SELECTION:
=======

New Photography in Britain
Sunday 20th April at 11.30am at the Galleria Civica di Modena sees the opening of the exhibition In Our World. New Photography in Britain, curated by Filippo Maggia.
Organised and produced by the Galleria Civica di Modena and the Fondazione Cassa di Risparmio di Modena this group show has been put together in collaboration with the Royal College of Art of London and presents the research works of 18 artists who over the last 10 years have attended the Photography Master offered by the prestigious British institution, which now seems to have taken the place of many others (Goldsmiths University, Saint Martin’s College etc.) as the place to train in Europe in the field not only of photography but also in visual arts in general.
The artists presented in the show come from various parts of the world, drawn to London by the very excellence of the College, and have been chosen by the curator, who has been given a year’s visiting fellowship for this project as a researcher by the RCA. The artists involved are: Becky Beasley (1975, UK), Bianca Brunner (1974, Chur, Switzerland), Lisa Castagner (1975, Northern Ireland), Simon Cunningham, Annabel Elgar (1971, Aldershot, UK), Anne Hardy (1970, London), Lucy Levene (1978, London), Gareth McConnell (1972, Northern Ireland), Brígida Mendes (1977, Tomar, Portugal), Suzanne Mooney (1976, Ireland), Melissa Moore (1978, Nottingham), Harold Offeh (1977, Accra, Ghana), Kirk Palmer (1971, Northampton, UK), Sarah Pickering (1972, Durham City, Uk) Sophy Rickett (1970, London), Esther Teichmann (1980, Karlsruhe, Germany), Heiko Tiemann (1968, Bad Oeynhausen, Germany), and Danny Treacy (1975, Manchester).
The exhibition includes photographs, videos and films: a range of expressive media and a sufficient number of works to make the artistic development of each artist clear. Many of them have already exhibited in galleries both in Britain and around the world: in London, the Maureen Paley, the National Portrait Gallery, the Whitechapel and the Tate Modern among others; in Europe, to name but a few, the Fundação Colouste Gulbenkian in Lisbon, the Musée de l'Elisée in Lausanne, the Fotomuseum Winterthur in Winterthur, the Centre Pompidou in Paris; and in Italy, at the Nepente Gallery in Milan, at the Galleria Alberto Peola in Turin, as well as at the Venice Biennale.
Housed in Palazzo Santa Margherita, in corso Canalgrande 103 in Modena until 13th July, the exhibition is accompanied by a detailed catalogue published by Skira, the first of a new series dedicated to the young blood emerging in various countries of Europe and beyond. The catalogue features a rich selection of images for each artist, along with a statement on each artist’s work and a complete bio-bibliography.
In Our World provides an up-to-date and extremely contemporary overview of photographic research in England. The presence of artists from a variety of nations (Germany, Portugal, the United States, Switzerland, Ireland etc.) yet who have been living in London for some time, underlines the key role played today by the capital of the UK in contemporary arts, and in particular, by the Royal College of Art, which (as mentioned above) has become a new point of reference.
Although it is hard to pin down a dominant current or trend that characterises all the works on show, all the artists present in the exhibition share a strong sense of interaction with the world around them. Not content with merely representing it, in a certain sense they act as a sort of filter, giving it a new and personal interpretation, transforming, inventing and putting together the pieces of a tangible reality, or providing a first person account (in some cases featuring directly as protagonists of the works) of their own relationship with life and society at large.

=======

LISTED RECORDS:
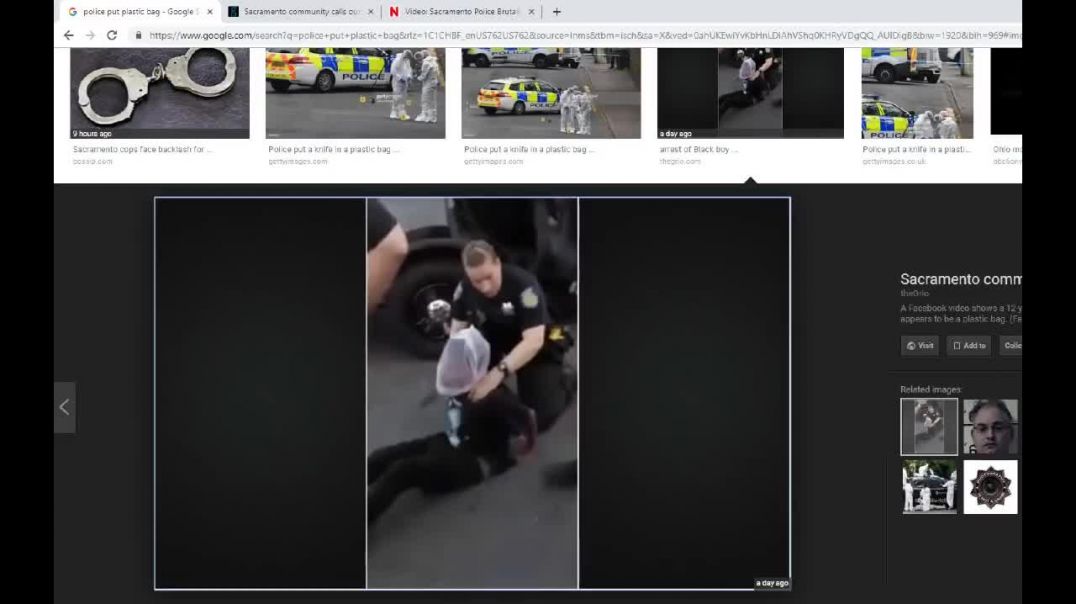Open the Sacramento comm result title link
This screenshot has width=1076, height=604.
tap(961, 279)
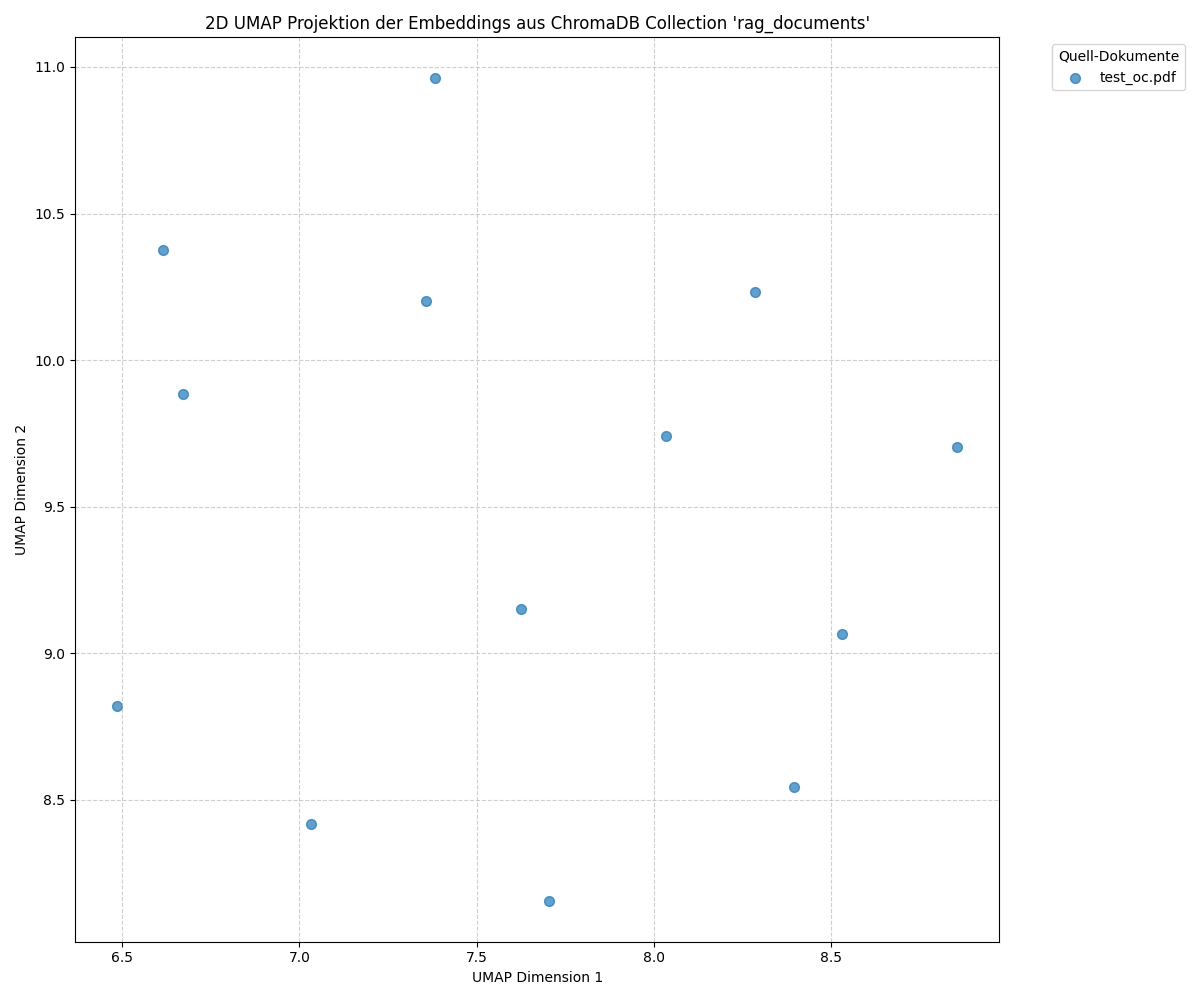Click the UMAP Dimension 1 axis label

tap(537, 977)
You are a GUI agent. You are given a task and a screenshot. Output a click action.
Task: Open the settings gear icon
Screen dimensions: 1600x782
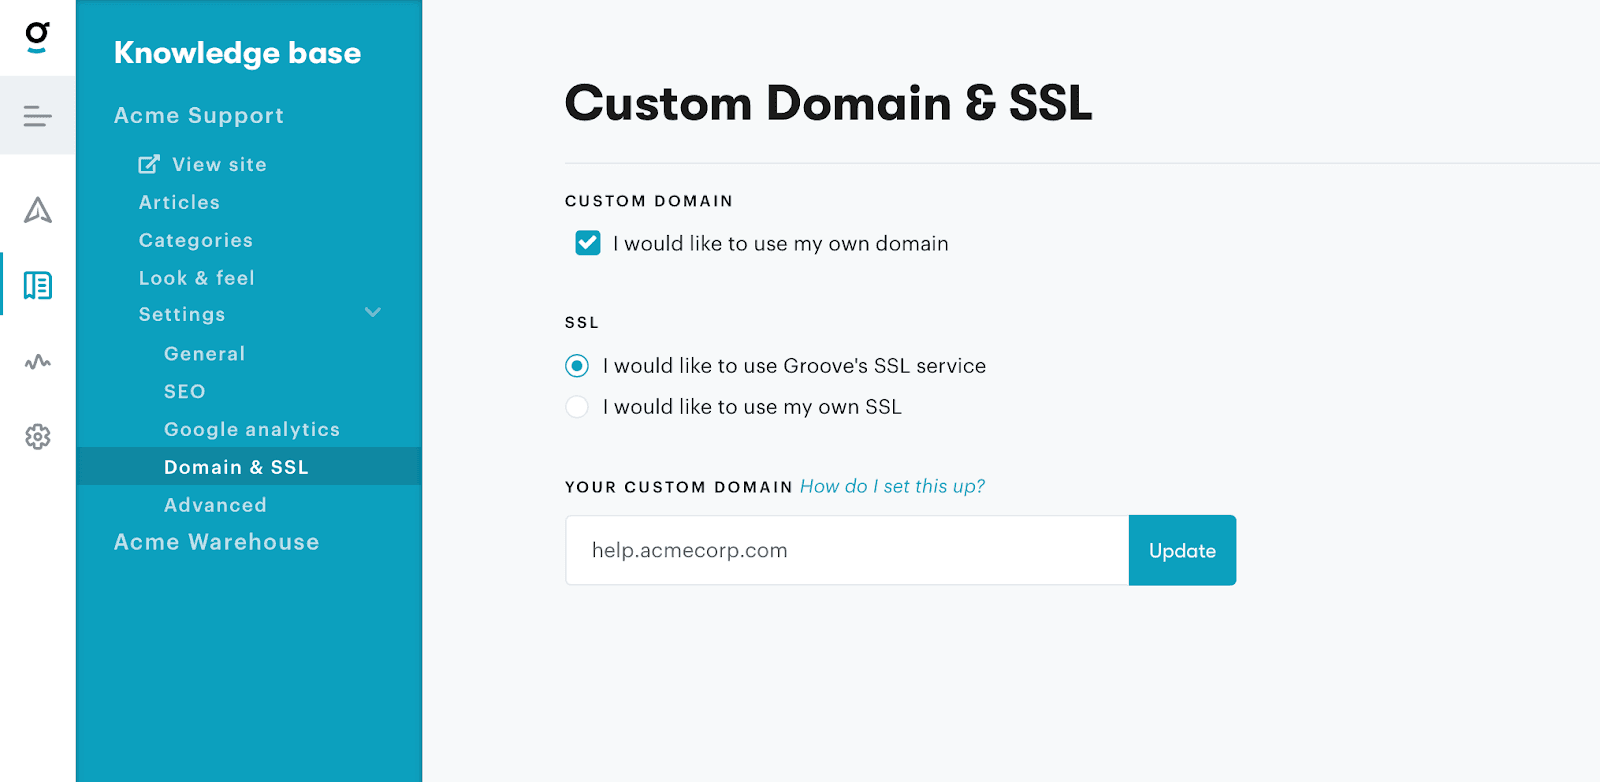(x=37, y=437)
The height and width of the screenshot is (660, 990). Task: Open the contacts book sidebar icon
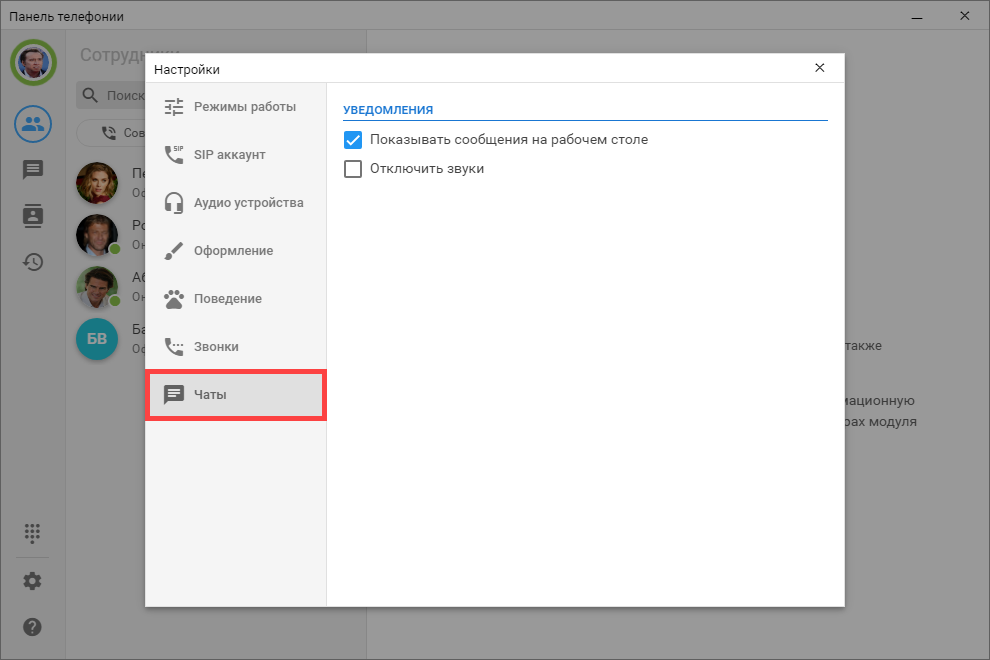point(33,216)
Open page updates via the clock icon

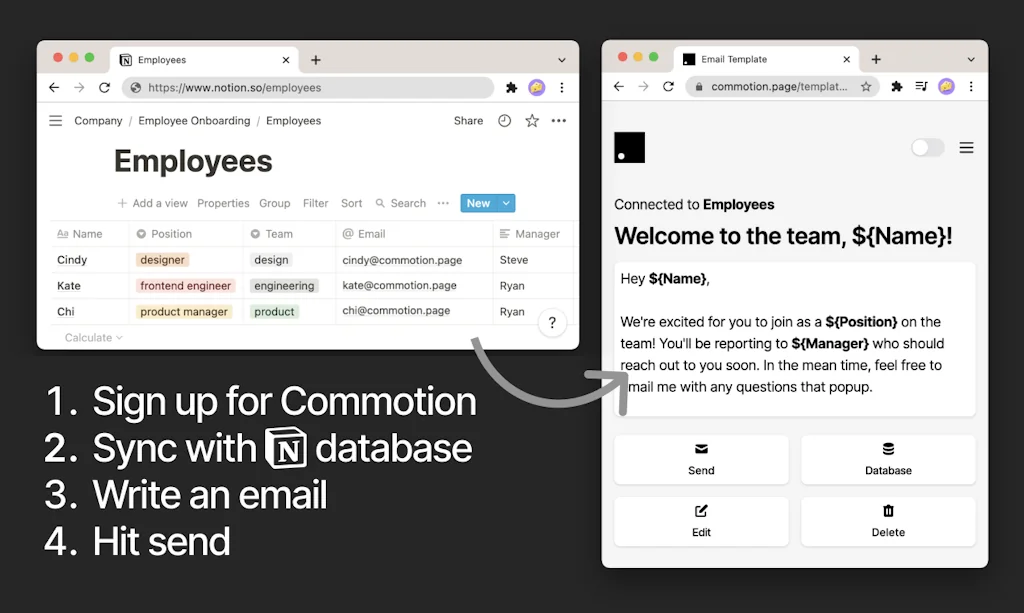[x=504, y=120]
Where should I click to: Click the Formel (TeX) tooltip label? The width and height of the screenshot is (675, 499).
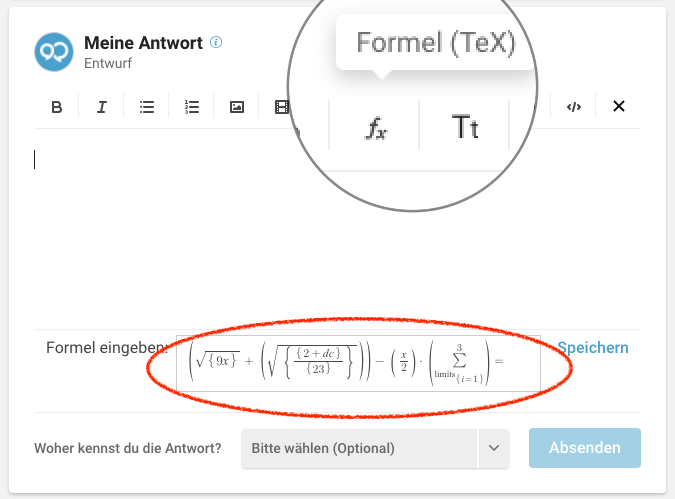click(436, 43)

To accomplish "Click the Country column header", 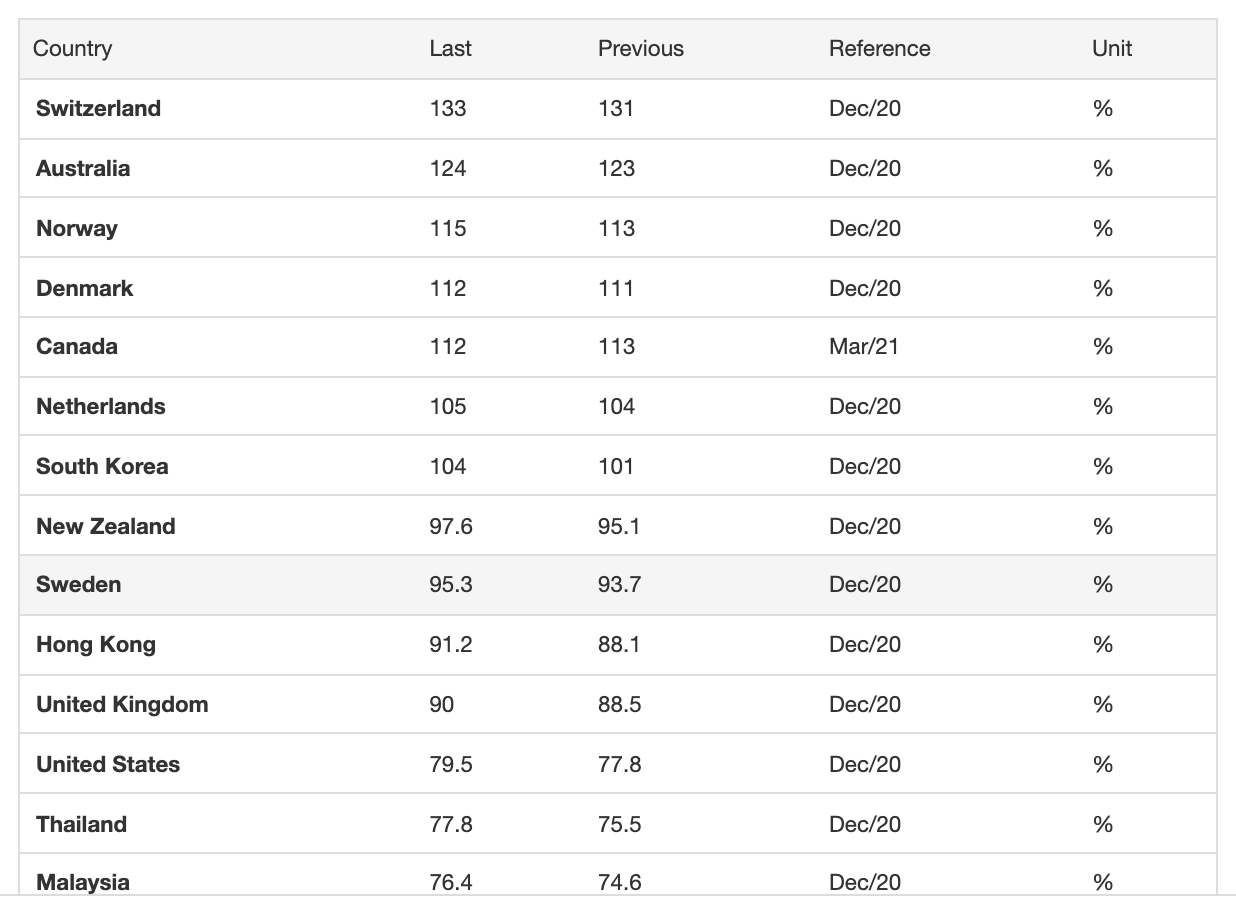I will coord(72,49).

=======

GIVEN REQUEST:
Transcribe the passage of the exhibition announcement that begins at the words "Housed in Palazzo" and ends after the words "a complete bio-bibliography.".

ANSWER BELOW:
Housed in Palazzo Santa Margherita, in corso Canalgrande 103 in Modena until 13th July, the exhibition is accompanied by a detailed catalogue published by Skira, the first of a new series dedicated to the young blood emerging in various countries of Europe and beyond. The catalogue features a rich selection of images for each artist, along with a statement on each artist’s work and a complete bio-bibliography.